• A very popular connection of two bipolar junction transistors for operation as one “super beta “transistor is the darlington connection .This connection is as shown in the figure:

•The main feature of the darlington connection is that the composite transistor acts as a single unit with a current gain that is the product of the gains of individual transistors.If the connection is made using two separate transistors having current gains ofβ1 and β2 then the darlington pair provides a current gain of

βD= β1*β2

•If the two transistors are matched then β1=β2=β and darlington pair provides a current gain of βD = β^2

•Having very large current gain ,typically a few thousand.

An AC analysis of darlington pair is as shown in the figure:

In order to calculate the current gain of the configuration we assume that the input source is current source.
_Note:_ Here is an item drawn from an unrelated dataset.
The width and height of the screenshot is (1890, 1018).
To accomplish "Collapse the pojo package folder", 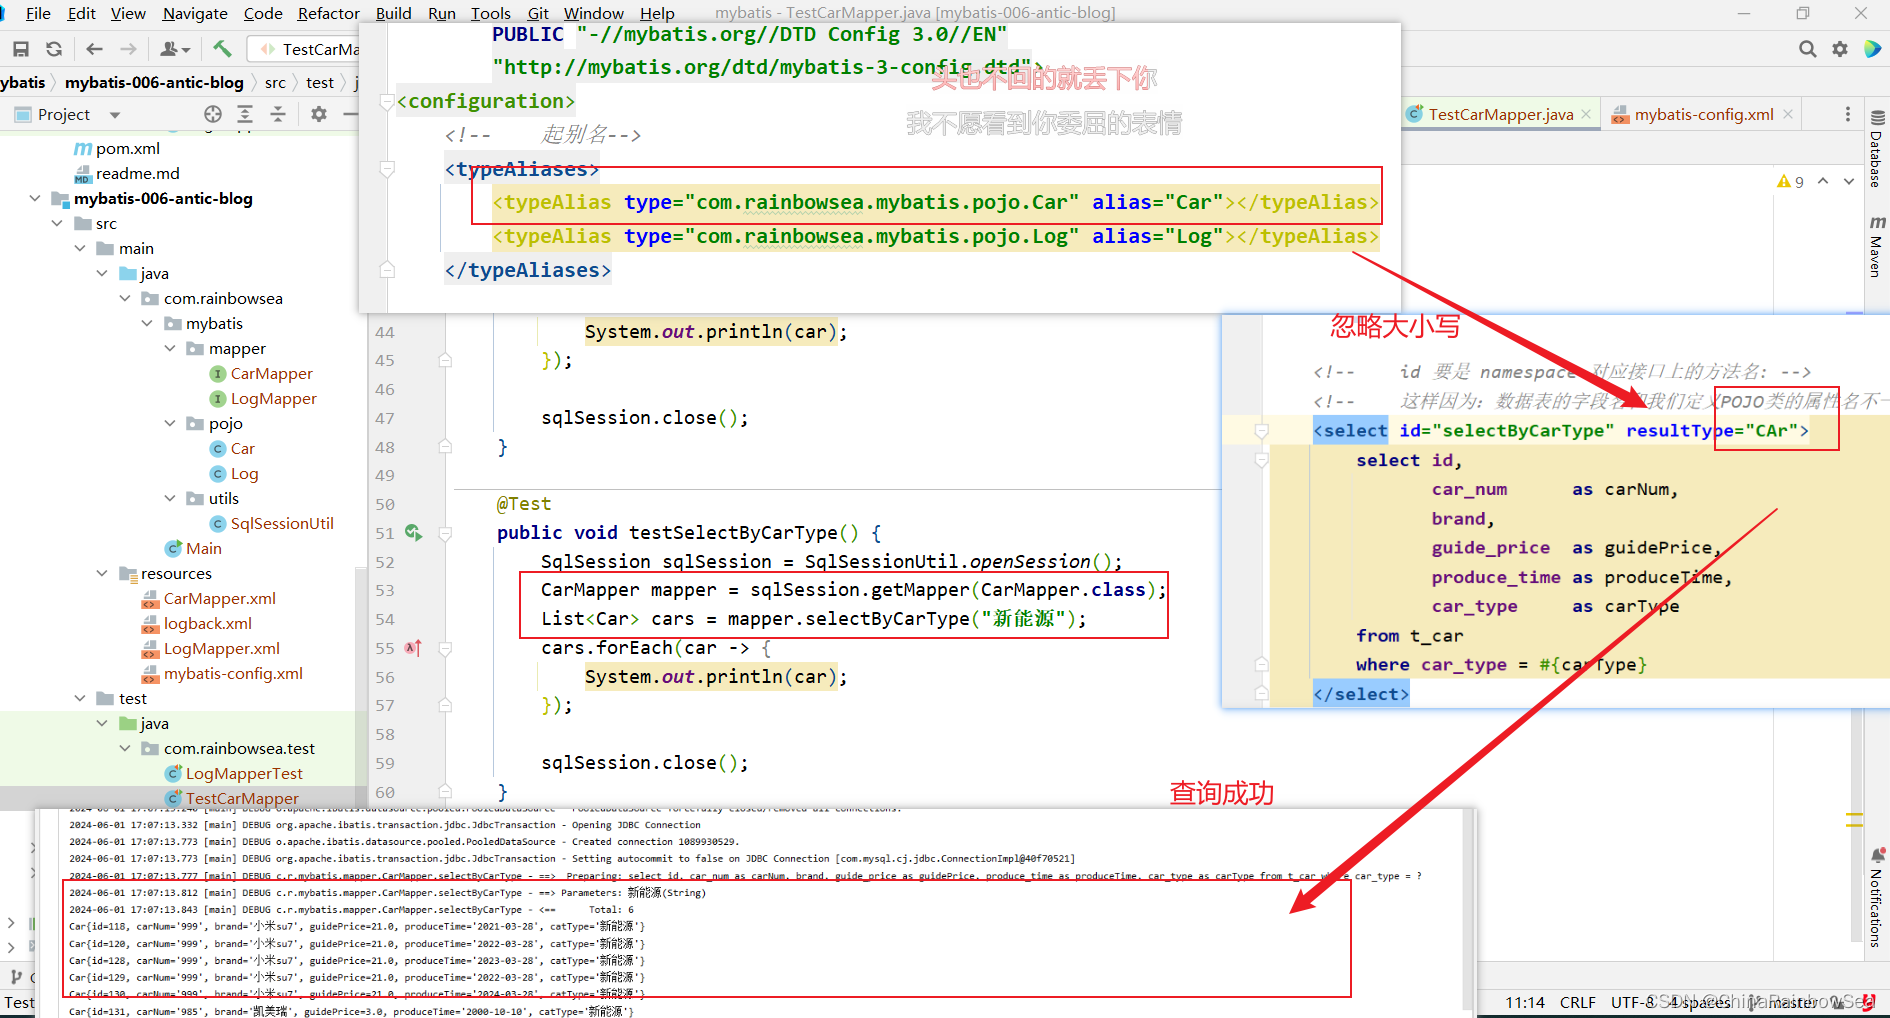I will coord(170,424).
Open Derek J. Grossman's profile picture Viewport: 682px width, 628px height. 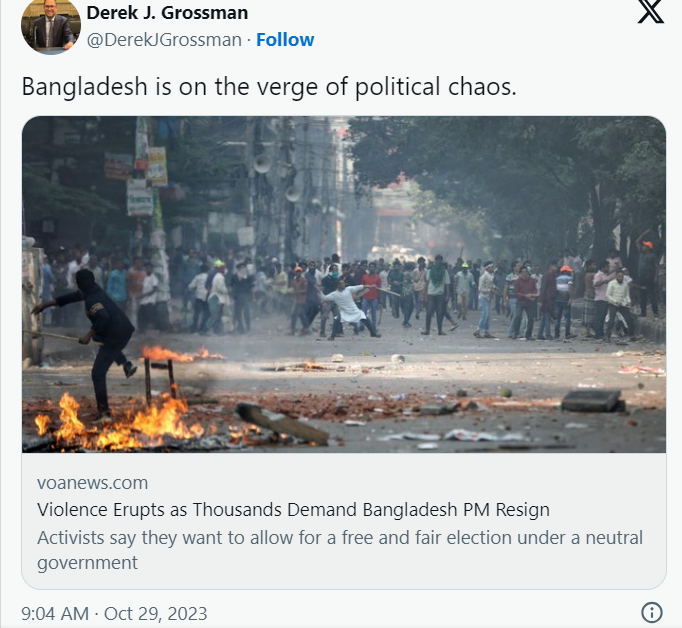click(x=51, y=26)
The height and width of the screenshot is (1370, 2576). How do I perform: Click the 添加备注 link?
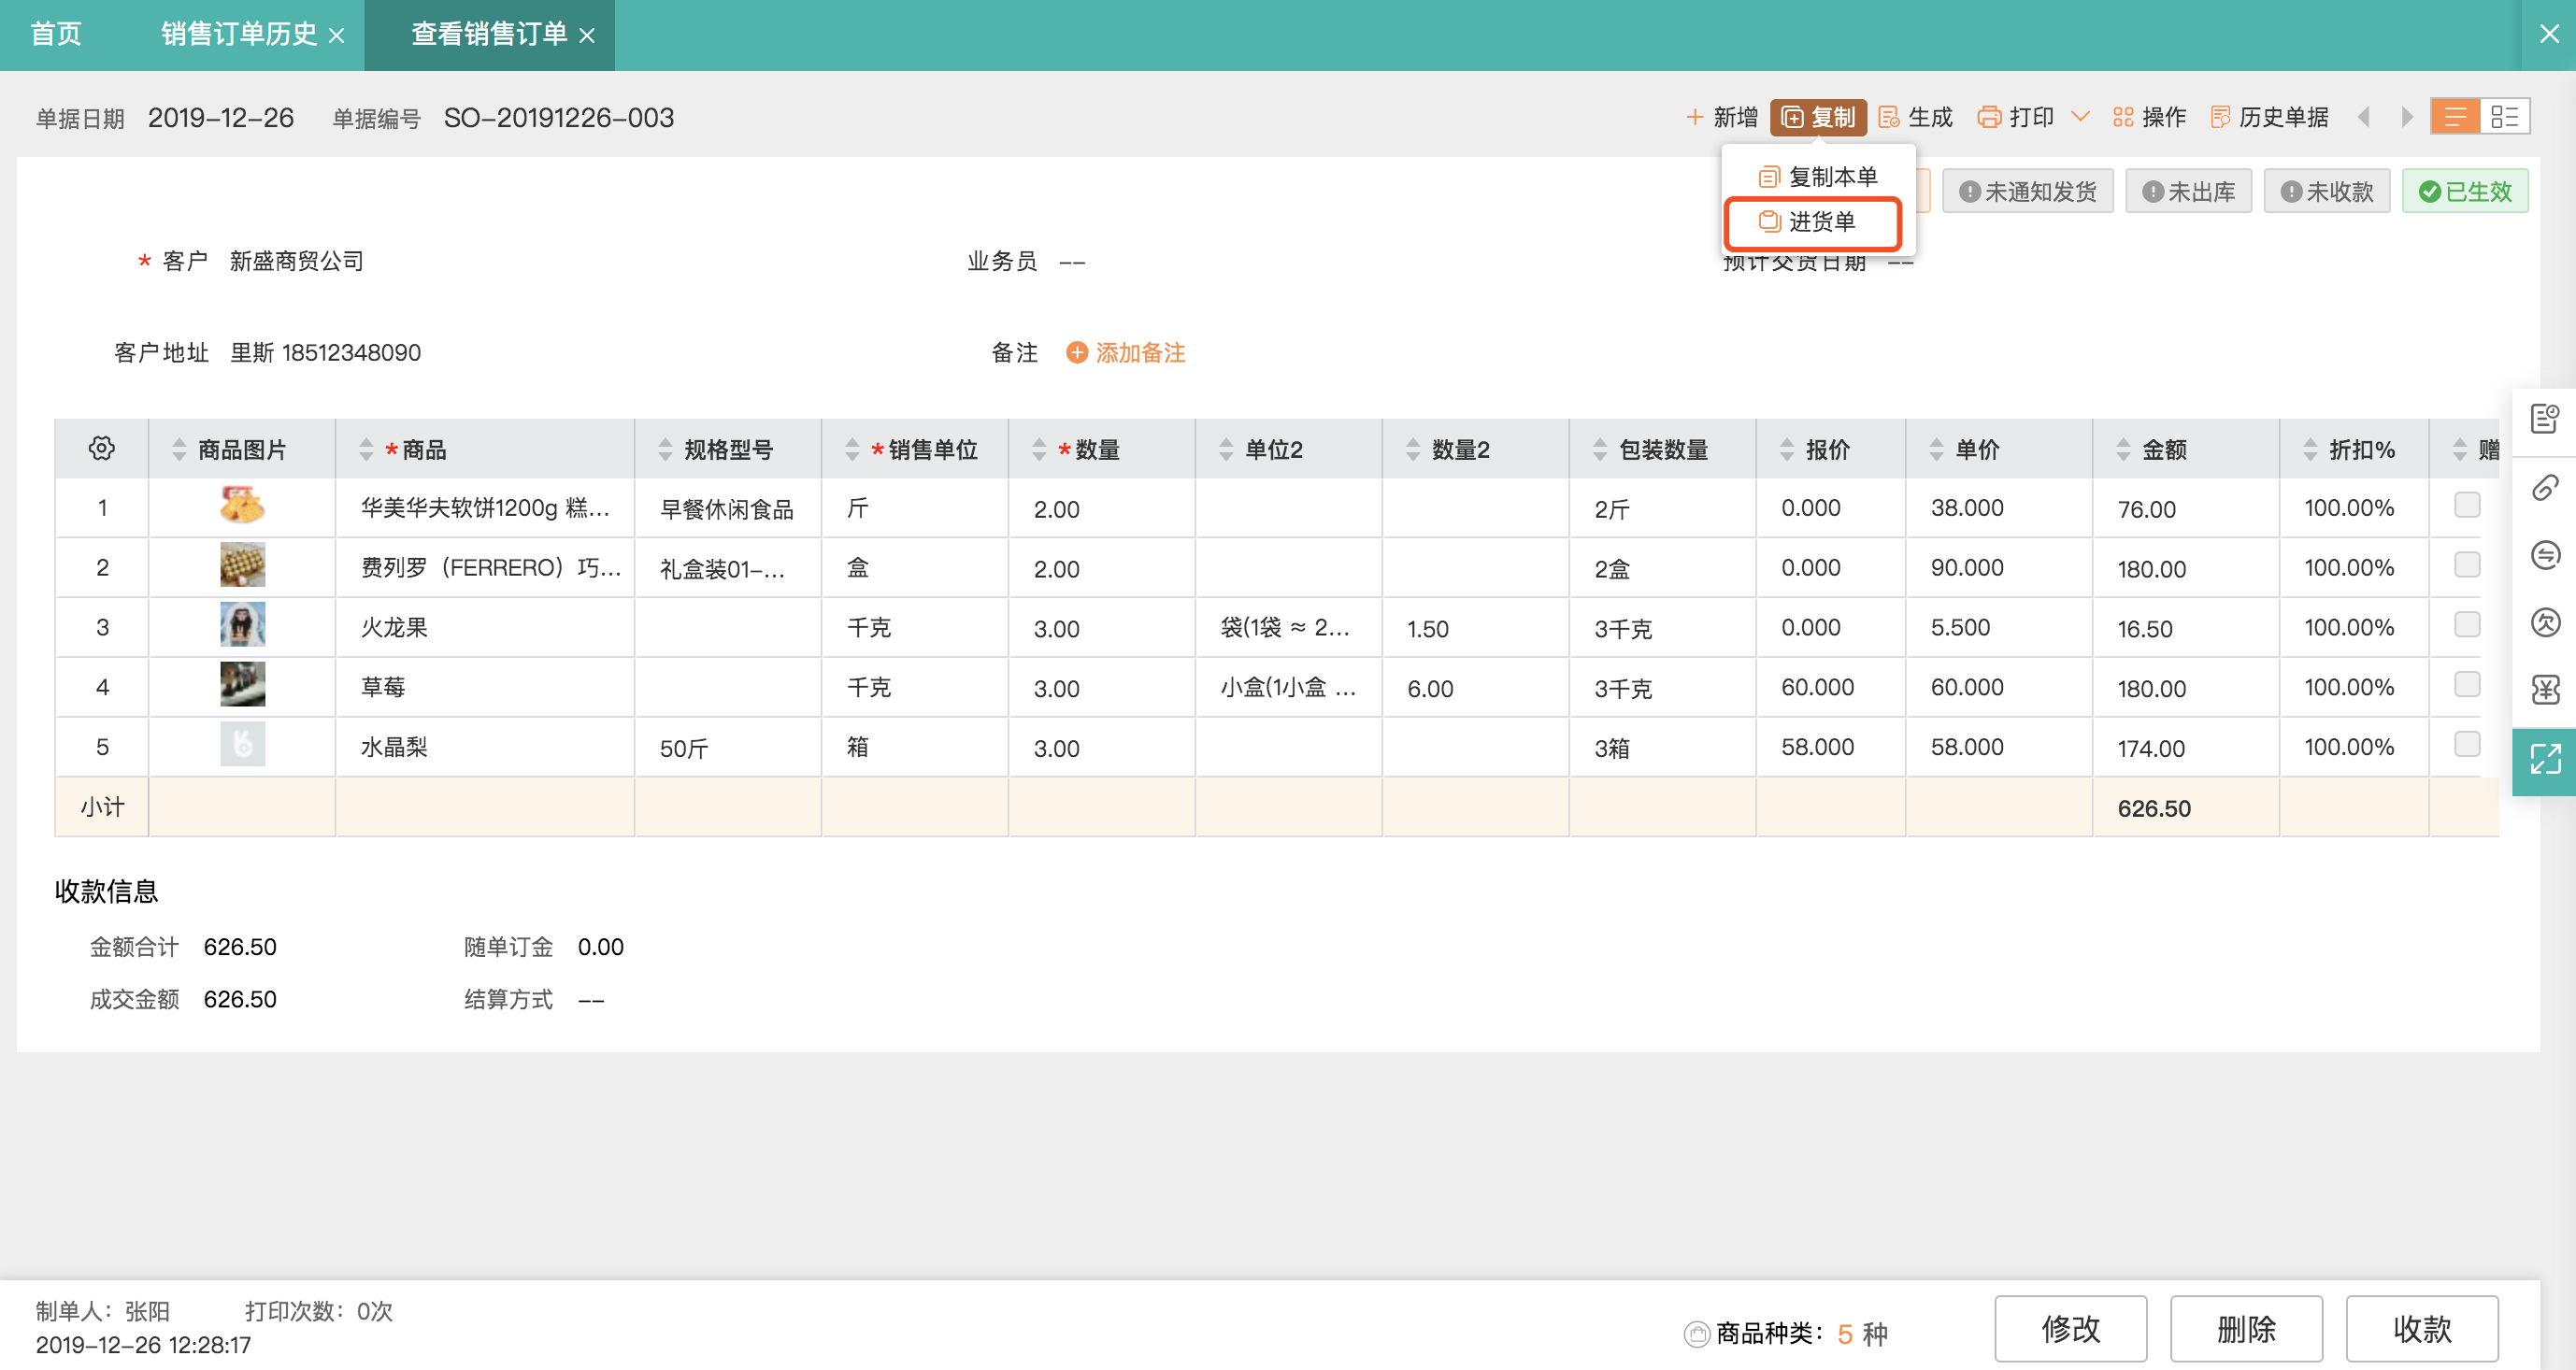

now we know that Ai =Io/Iin

from above figure it is seen that Vπ1 = Iin * rπ1........................1

therefore gm1 Vπ1 = gm1 Iin rπ1

but we know that gm1 rπ1 =β1

therefore gm1 Vπ1 = β1 Iin .........................2

now Vπ2 = (Iin + gm1 Vπ1) rπ2

substituting gm1 Vπ1 = β1 Iin in the above equation we get,

Vπ2 = (Iin + β1 Iin) rπ2

Vπ2 = (1 + β1 ) Iin rπ2.....................................3

Now the output current Io can be calculated from the output side of circuit ,

Io = (gm1 Vπ1 + gm 2 Vπ2)

Io = β1 Iin + ( 1 + β1 ) Iin gm 2 rπ2.....................................4

but gm 2 rπ2. = β2

Therefore Io = β1 Iin + ( 1 + β1 ) Iin β2

Io = Iin (β1 + ( 1 + β1 ) β2).................5

Ai = (Io/Iin ) = (β1 + ( 1 + β1 ) β2)

Ai = β1 + β2 + β1β2

But we know that β1β2 >> β1β2

Therefore Ai = β1β2.

As required.From above analysis it is seen that the small signal current gain of the darlington pair is the porduct of current gains of individual transistors. Hence the current gain is very high.